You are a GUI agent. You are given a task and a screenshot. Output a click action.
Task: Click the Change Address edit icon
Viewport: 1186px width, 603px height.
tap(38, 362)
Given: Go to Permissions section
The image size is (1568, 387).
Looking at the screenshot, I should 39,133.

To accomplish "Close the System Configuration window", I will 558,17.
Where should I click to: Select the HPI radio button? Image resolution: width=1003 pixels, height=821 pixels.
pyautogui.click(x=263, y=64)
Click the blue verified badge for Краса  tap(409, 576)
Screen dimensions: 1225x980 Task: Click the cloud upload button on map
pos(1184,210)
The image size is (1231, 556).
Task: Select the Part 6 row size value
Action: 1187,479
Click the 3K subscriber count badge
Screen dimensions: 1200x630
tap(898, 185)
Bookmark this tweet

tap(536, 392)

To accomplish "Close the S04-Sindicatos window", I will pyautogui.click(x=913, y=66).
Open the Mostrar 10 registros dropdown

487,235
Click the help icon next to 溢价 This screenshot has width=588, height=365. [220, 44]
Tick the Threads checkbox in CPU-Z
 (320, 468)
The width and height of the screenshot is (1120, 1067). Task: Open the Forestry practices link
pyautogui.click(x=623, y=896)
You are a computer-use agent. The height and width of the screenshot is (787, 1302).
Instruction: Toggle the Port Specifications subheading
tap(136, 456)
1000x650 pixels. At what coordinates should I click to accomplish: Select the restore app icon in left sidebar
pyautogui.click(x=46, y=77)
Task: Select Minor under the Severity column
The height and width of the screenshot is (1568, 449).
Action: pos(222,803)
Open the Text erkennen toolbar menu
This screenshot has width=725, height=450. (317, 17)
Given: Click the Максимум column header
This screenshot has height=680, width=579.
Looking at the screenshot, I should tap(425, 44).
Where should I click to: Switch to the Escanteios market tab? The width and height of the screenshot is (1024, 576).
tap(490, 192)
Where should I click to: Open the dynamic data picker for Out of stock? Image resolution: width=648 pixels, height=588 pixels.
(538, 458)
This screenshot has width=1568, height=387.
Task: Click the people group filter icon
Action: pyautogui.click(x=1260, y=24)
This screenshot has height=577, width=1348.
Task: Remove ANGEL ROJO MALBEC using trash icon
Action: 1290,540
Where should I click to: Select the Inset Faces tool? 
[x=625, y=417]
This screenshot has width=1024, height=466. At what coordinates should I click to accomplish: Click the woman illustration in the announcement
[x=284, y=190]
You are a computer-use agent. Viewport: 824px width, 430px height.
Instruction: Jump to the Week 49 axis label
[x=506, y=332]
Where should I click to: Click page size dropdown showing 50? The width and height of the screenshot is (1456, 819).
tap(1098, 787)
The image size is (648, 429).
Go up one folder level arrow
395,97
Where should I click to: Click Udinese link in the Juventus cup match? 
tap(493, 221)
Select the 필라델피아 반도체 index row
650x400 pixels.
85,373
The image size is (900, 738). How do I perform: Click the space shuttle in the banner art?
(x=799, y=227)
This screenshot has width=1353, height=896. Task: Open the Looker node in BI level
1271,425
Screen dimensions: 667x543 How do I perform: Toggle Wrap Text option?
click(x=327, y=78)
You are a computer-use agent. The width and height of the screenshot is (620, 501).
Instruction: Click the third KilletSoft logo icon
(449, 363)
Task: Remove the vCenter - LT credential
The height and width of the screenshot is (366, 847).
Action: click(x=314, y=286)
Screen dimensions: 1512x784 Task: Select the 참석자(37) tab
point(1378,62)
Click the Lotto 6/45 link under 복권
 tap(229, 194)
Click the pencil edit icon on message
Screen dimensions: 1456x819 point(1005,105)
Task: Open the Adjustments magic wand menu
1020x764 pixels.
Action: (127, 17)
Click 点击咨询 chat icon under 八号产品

+ + + + + + +

→ WORK ORDER
Look through the records and copy down every line that holds "Close".

→ RESULT OF THE TASK
To accomplish "Close the System Configuration window", I will 558,17.
To accomplish "Close the S04-Sindicatos window", I will pyautogui.click(x=913, y=66).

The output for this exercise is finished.